4. **The new, simpler problem**: So, the whole thing becomes $\int u (-du)$. We can pull the minus sign out, so it's $-\int u du$. See how much simpler that is? It's just 'u' with a little 'du' to tell us we're doing the 'undoing' math trick.
5. **Doing the 'undoing' trick**: When we 'undo' something with a 'u', like $\int u du$, it's like finding what gives you 'u' when you "change" it. It's the same as $u$ to the power of (1+1) divided by (1+1), which is $u^2/2$.

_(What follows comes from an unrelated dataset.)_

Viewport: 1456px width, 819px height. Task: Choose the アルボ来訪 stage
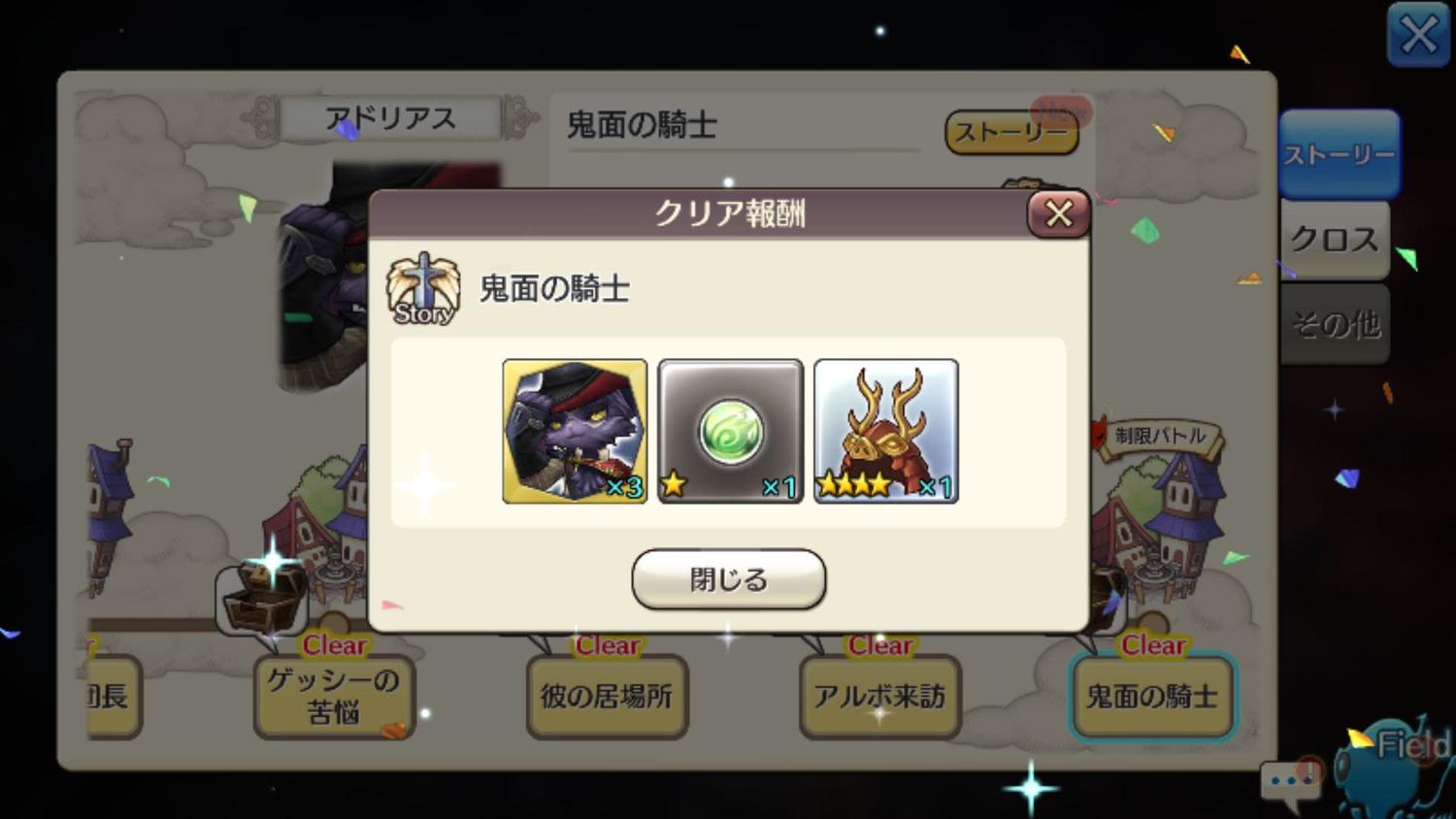(880, 696)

6. **Putting it back**: So, we have $-\frac{u^2}{2}$. But wait! Our original problem was about 'x', not 'u'! So we swap 'u' back for $\cot x$. That gives us $-\frac{(\cot x)^2}{2}$. And we always add a '+ C' because when we 'undo' changes, there could have been a constant number that disappeared.

**For the second problem: $\int (1 + \sin t)^9 \cos t dt$**

1. **Finding the 'u'**: The problem *tells* us to let $u = 1 + \sin t$. This part looks pretty complicated with that big power, so making it 'u' is super helpful!

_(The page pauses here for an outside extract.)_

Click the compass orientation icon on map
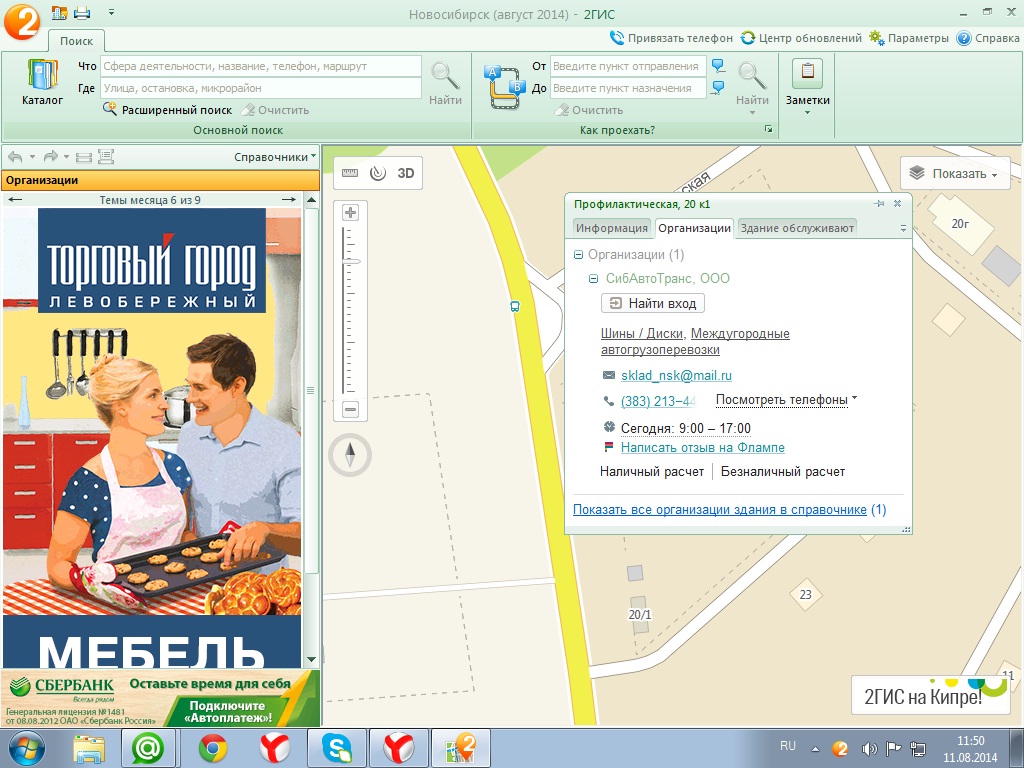1024x768 pixels. pos(350,456)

2. **Finding the 'du'**: Now, how does 'u' change when 't' changes? If $u = 1 + \sin t$, then '1' doesn't change, and the "change" in $\sin t$ is $\cos t$ times the "change" in 't' (which is 'dt'). So, $du = \cos t dt$.
3. **Making the swap**: Look at the original problem: $\int (1 + \sin t)^9 \cos t dt$. We have $(1 + \sin t)$ (which is 'u'), and we have $\cos t dt$ (which is exactly 'du'!).
4. **The new, simpler problem**: So, the whole thing becomes $\int u^9 du$. Wow, that's way easier!
5. **Doing the 'undoing' trick**: When we 'undo' something with a power, like $\int u^9 du$, we add 1 to the power and then divide by that new power. So, $u$ to the power of (9+1) divided by (9+1), which is $u^{10}/10$.
6. **Putting it back**: Lastly, we swap 'u' back for $(1 + \sin t)$. That gives us $\frac{(1 + \sin t)^{10}}{10}$. And don't forget the '+ C'!

It's really like changing a big, confusing math sentence into a simpler one, solving the simple one, and then changing it back! Super cool, right?